(Entries for finding words and elements)

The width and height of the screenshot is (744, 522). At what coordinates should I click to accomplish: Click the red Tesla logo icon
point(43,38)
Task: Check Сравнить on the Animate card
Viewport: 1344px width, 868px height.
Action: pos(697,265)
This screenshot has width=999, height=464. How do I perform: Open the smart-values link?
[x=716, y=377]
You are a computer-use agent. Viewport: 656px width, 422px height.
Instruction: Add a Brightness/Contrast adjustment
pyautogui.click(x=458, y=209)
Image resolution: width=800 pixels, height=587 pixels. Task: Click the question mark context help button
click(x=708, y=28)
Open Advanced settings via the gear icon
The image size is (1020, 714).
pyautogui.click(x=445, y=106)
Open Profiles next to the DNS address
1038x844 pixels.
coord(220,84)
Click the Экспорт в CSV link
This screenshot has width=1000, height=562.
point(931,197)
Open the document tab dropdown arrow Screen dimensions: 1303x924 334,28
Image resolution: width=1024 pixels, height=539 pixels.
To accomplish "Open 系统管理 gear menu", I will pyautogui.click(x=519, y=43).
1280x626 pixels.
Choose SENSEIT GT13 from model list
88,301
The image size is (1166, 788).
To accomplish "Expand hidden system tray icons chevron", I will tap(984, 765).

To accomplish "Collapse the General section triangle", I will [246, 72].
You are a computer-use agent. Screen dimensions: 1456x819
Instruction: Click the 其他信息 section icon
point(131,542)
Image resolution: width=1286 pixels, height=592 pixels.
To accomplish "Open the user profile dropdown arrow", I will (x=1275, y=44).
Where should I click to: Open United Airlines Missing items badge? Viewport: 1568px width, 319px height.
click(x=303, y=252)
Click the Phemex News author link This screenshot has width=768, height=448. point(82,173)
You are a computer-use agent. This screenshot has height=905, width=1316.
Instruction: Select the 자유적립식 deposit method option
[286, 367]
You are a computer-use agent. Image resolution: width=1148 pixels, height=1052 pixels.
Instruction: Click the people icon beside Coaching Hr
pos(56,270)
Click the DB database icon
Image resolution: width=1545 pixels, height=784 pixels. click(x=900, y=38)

**Aim of the task**
Write out the lines starting with the line that contains "This screenshot has width=999, height=464." and going on through the line that contains "pyautogui.click(x=458, y=209)" as a numbered list, skipping any blank lines.

**Result**
1. This screenshot has width=999, height=464. How do I perform: Open the smart-values link?
2. [x=716, y=377]
3. You are a computer-use agent. Viewport: 656px width, 422px height.
4. Instruction: Add a Brightness/Contrast adjustment
5. pyautogui.click(x=458, y=209)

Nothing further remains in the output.